SHORT TASK
Copy out, word for word, the records from the line containing "is (1456, 819)." through the line containing "[x=200, y=66]", including both of those lines.

Item position entries
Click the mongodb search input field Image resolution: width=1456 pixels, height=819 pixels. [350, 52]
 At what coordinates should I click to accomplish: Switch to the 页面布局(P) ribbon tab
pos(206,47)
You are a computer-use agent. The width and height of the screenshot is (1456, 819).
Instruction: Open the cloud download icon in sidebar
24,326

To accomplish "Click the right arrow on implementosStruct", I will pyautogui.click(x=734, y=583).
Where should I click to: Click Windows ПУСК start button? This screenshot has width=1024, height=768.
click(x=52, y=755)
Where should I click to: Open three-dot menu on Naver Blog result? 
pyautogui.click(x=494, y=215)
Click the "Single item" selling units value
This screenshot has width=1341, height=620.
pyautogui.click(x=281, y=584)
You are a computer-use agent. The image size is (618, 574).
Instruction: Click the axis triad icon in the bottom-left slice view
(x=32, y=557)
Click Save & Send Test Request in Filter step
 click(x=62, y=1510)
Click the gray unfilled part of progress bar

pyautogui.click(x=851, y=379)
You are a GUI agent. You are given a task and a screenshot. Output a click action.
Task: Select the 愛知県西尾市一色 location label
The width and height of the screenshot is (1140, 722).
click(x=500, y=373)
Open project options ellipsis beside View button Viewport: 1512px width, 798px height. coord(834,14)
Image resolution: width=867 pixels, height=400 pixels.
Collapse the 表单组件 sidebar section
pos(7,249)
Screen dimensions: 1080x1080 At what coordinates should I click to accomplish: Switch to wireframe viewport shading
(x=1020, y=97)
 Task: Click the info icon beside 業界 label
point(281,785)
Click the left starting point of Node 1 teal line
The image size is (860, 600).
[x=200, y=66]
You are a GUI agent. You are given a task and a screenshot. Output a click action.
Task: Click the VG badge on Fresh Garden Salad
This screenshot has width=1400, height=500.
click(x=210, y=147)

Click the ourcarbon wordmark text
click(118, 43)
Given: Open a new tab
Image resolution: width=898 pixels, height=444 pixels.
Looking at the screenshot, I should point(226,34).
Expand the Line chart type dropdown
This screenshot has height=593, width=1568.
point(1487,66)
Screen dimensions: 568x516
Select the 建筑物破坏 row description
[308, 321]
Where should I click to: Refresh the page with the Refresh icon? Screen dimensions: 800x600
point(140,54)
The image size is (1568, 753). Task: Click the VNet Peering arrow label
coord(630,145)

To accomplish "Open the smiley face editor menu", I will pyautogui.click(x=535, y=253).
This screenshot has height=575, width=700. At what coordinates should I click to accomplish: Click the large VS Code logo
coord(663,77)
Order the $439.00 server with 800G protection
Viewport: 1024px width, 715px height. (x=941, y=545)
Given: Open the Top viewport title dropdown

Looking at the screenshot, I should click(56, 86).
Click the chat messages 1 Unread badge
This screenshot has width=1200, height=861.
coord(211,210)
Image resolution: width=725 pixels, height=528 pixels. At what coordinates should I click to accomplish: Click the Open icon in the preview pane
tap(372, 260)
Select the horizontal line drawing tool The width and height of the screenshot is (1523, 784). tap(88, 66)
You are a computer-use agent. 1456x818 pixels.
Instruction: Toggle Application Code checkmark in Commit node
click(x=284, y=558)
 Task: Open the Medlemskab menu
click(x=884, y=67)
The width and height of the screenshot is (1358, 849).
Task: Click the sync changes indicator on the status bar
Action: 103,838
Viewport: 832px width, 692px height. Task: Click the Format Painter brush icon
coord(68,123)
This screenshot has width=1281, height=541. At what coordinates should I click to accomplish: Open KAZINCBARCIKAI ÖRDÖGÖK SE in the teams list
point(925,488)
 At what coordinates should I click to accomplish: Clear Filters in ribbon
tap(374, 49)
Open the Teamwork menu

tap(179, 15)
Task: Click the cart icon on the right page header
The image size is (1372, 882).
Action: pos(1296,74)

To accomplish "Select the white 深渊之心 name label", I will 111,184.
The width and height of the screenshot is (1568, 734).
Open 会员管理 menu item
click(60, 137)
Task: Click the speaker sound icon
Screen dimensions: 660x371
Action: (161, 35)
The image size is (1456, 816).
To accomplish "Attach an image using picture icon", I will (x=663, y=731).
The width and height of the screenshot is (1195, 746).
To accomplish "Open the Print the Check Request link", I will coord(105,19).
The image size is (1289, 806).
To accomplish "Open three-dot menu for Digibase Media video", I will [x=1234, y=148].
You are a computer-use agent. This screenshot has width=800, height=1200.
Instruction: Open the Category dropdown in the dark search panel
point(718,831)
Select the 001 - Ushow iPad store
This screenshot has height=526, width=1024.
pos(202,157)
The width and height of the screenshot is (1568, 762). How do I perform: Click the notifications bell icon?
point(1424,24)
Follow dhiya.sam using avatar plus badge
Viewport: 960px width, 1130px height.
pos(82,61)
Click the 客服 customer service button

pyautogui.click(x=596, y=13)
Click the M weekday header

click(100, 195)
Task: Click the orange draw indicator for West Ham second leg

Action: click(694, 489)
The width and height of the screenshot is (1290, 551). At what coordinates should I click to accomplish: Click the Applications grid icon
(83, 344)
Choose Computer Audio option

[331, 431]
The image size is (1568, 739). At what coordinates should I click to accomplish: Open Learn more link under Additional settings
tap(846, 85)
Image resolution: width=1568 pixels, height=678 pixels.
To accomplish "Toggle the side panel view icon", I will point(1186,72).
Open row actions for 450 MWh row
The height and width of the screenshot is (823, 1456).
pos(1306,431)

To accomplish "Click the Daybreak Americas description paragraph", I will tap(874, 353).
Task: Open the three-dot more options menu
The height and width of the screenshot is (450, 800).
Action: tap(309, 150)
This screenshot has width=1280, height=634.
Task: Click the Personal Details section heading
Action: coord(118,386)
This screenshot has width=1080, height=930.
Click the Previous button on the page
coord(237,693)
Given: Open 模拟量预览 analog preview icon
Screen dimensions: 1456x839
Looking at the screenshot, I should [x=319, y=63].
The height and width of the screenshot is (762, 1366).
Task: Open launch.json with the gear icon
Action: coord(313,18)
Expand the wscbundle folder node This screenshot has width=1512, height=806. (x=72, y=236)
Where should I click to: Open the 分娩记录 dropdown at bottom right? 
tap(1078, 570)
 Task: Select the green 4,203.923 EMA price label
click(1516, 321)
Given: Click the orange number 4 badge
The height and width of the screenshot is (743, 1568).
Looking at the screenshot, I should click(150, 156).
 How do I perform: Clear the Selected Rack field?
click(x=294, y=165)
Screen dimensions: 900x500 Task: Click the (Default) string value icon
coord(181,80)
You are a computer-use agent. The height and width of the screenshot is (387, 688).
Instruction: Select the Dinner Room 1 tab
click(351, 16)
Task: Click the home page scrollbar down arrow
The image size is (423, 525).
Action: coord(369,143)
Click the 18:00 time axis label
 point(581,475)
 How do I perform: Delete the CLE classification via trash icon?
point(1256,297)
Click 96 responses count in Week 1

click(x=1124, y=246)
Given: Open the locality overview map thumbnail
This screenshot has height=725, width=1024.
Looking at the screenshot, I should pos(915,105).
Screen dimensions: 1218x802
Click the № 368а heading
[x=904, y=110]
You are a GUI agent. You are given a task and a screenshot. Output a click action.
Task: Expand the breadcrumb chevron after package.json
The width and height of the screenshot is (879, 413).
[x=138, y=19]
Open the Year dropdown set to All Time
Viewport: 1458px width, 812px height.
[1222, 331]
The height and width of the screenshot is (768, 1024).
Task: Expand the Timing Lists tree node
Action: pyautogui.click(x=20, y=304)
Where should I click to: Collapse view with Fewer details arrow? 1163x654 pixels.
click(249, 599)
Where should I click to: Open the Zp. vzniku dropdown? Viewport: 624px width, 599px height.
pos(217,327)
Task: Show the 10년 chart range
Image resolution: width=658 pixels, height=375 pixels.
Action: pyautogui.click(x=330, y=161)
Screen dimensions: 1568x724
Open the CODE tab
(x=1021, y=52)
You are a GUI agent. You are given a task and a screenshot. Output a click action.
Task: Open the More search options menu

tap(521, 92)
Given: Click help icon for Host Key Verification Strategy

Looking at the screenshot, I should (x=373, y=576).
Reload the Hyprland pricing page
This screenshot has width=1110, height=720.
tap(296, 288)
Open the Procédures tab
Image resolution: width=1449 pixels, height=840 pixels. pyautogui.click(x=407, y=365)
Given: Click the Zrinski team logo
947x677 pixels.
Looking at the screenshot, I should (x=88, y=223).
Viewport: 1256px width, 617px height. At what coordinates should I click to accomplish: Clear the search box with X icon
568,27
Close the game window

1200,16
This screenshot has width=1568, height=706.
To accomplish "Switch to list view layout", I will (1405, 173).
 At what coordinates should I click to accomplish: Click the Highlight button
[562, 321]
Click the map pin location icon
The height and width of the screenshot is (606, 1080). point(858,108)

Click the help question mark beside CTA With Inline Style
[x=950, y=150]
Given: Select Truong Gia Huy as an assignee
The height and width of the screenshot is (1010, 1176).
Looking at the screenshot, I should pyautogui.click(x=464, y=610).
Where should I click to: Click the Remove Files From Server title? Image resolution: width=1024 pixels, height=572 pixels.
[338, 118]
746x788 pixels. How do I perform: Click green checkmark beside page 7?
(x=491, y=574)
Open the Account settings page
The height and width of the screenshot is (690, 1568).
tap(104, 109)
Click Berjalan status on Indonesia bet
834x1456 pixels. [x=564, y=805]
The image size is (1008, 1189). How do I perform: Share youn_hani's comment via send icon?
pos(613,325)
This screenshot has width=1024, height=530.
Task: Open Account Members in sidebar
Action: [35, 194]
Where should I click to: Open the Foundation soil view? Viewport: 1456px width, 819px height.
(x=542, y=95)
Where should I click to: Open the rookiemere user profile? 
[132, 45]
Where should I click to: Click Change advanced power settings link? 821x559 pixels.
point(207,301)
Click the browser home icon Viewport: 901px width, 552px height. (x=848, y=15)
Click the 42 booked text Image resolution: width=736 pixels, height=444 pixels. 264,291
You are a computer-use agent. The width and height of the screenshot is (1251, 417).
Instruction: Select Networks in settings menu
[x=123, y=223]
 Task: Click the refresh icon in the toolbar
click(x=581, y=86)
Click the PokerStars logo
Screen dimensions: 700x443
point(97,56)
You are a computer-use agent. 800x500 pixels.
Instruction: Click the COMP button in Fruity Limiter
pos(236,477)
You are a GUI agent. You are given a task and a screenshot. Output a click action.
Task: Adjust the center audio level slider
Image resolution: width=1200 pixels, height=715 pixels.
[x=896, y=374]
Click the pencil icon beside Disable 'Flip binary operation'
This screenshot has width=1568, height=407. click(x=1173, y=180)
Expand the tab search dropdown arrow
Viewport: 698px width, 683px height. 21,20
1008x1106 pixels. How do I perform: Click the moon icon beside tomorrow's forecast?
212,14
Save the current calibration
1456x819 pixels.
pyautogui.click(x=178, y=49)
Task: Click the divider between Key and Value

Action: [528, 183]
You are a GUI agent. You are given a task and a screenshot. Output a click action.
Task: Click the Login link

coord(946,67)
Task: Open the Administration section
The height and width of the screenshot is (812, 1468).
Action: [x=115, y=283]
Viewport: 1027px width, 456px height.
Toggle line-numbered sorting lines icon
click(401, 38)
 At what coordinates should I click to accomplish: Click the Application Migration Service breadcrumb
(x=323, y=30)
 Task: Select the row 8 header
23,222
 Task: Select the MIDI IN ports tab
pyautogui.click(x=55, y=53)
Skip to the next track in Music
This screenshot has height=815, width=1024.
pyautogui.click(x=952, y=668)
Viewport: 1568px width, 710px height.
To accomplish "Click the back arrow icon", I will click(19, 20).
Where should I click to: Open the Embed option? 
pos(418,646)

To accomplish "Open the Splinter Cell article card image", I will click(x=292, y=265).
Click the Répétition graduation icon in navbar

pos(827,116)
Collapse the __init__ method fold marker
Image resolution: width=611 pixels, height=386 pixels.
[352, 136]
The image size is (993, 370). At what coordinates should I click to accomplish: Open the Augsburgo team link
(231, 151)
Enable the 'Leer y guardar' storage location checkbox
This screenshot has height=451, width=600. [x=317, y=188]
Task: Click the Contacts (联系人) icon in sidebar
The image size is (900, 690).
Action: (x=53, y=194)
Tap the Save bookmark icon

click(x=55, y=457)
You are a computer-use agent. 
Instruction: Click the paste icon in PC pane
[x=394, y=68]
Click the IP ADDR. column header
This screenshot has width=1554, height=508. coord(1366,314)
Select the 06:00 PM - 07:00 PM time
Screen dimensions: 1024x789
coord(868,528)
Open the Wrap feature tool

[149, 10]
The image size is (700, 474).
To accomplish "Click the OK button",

EXERCISE SOLUTION
You are a computer-use agent. The width and height of the screenshot is (1456, 819).
Instruction: Open the cloud download icon in sidebar
24,326

To accomplish "Click the right arrow on implementosStruct", I will pyautogui.click(x=734, y=583).
Where should I click to: Click Windows ПУСК start button? This screenshot has width=1024, height=768.
click(x=52, y=755)
Where should I click to: Open three-dot menu on Naver Blog result? 
pyautogui.click(x=494, y=215)
Click the "Single item" selling units value
This screenshot has width=1341, height=620.
pyautogui.click(x=281, y=584)
You are a computer-use agent. The image size is (618, 574).
Instruction: Click the axis triad icon in the bottom-left slice view
(x=32, y=557)
Click Save & Send Test Request in Filter step
 click(x=62, y=1510)
Click the gray unfilled part of progress bar

pyautogui.click(x=851, y=379)
You are a GUI agent. You are given a task and a screenshot. Output a click action.
Task: Select the 愛知県西尾市一色 location label
The width and height of the screenshot is (1140, 722).
click(x=500, y=373)
Open project options ellipsis beside View button Viewport: 1512px width, 798px height. coord(834,14)
Image resolution: width=867 pixels, height=400 pixels.
Collapse the 表单组件 sidebar section
pos(7,249)
Screen dimensions: 1080x1080 At what coordinates should I click to accomplish: Switch to wireframe viewport shading
(x=1020, y=97)
 Task: Click the info icon beside 業界 label
point(281,785)
Click the left starting point of Node 1 teal line
The image size is (860, 600).
[x=200, y=66]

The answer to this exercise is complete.